WebNovels

Chapter 12 - A Glimpse of the Sun

The air outside the gate shimmered with heat, though the sky was cold and gray. Hunters from the four families gathered in a loose semicircle, weapons drawn, eyes locked on the rift that pulsed like a heartbeat.

Karn stood at the back, hood low over his face. As far as the families were concerned, he was here only as "support." Nothing more.

The rift ripped open with a sound like tearing metal. Something massive stepped through — a beast plated in obsidian, its claws glowing with molten cracks.

Gasps rippled through the crowd.

"A Magma Devourer?! That's A-Rank at least—"

The leading hunters moved in formation. Steel clanged, arrows sang — but the creature barely flinched. Each blow seemed to only enrage it further.

Karn's senses — that heightened perception only his mother knew about — lit up like a storm. Every movement of the beast played in his mind before it happened. Every heartbeat, every shift of muscle.

The Devourer's tail swung. He saw it a second before anyone else. One hunter in its path froze, panic in her eyes.

Karn moved.

To onlookers, it was a blur — one moment he was at the back, the next he was there, arm hooked around the hunter's waist, pulling her clear as the tail crushed the ground where she stood.

Gasps again.

"How did he—?""I didn't even see him move!"

He ignored the whispers.

The beast roared, molten drool spattering the earth. It lunged straight for him.

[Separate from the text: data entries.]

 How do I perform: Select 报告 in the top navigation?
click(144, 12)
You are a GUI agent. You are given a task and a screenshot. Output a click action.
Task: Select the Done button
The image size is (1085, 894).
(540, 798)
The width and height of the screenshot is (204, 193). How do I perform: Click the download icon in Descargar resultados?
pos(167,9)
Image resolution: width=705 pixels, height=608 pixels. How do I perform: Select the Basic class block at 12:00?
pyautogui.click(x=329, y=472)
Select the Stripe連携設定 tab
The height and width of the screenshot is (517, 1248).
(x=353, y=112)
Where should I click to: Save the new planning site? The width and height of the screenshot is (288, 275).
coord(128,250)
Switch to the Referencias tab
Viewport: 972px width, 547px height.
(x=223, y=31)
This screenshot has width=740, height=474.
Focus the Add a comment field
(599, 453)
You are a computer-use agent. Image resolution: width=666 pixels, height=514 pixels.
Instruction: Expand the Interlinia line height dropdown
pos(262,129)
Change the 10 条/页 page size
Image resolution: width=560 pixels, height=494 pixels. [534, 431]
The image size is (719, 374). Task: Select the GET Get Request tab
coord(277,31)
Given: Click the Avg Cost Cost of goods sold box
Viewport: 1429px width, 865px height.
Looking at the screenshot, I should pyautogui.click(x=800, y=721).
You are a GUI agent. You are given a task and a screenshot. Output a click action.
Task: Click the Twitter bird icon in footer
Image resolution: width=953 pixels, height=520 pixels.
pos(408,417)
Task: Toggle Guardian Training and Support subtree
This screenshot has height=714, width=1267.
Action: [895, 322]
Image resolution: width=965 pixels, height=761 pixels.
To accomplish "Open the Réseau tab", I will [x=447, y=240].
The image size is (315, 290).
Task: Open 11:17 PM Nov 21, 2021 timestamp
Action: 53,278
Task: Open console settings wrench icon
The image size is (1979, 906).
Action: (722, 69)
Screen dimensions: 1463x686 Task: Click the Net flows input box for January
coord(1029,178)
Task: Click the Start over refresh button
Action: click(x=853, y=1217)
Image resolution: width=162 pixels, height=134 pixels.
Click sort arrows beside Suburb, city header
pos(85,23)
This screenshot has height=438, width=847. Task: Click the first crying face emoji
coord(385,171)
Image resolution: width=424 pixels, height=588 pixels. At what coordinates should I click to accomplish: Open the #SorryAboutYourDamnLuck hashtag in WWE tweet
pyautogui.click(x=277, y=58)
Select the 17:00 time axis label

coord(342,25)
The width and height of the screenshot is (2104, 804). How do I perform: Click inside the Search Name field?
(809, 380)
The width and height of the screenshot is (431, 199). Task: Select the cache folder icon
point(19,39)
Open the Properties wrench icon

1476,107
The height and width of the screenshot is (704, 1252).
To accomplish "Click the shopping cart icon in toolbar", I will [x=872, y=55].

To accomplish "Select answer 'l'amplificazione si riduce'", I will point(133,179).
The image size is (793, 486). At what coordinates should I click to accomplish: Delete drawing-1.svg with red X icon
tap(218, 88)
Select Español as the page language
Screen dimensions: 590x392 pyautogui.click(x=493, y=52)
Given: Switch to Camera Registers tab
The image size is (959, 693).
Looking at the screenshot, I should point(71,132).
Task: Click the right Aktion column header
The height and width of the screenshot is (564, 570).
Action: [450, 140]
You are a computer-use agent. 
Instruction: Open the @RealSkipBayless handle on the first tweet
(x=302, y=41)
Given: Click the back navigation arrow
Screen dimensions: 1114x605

Karn's hand slid inside his jacket. Not to draw his full weapon — not yet — but just a plain, short hunting blade. The wrong weapon for a beast like this. Or so it seemed.

He stepped forward once.

Every movement from the Devourer slowed in his mind — the arc of its claw, the spread of its weight, the opening in its plated neck.

The blade flashed once.

A thin line of steam hissed from the beast's armor as it staggered back, a shallow but perfectly placed cut smoking on its neck joint. It roared, stumbling in confusion.

He didn't press the attack — instead, he stepped back, letting the lead hunters close in again, but now the beast's movements were erratic, weakened.

No one saw his face under the hood. No one but his mother, watching from the crowd, her lips pressed together in a mix of pride and worry.

You can't hide the sun forever, Karn, she thought.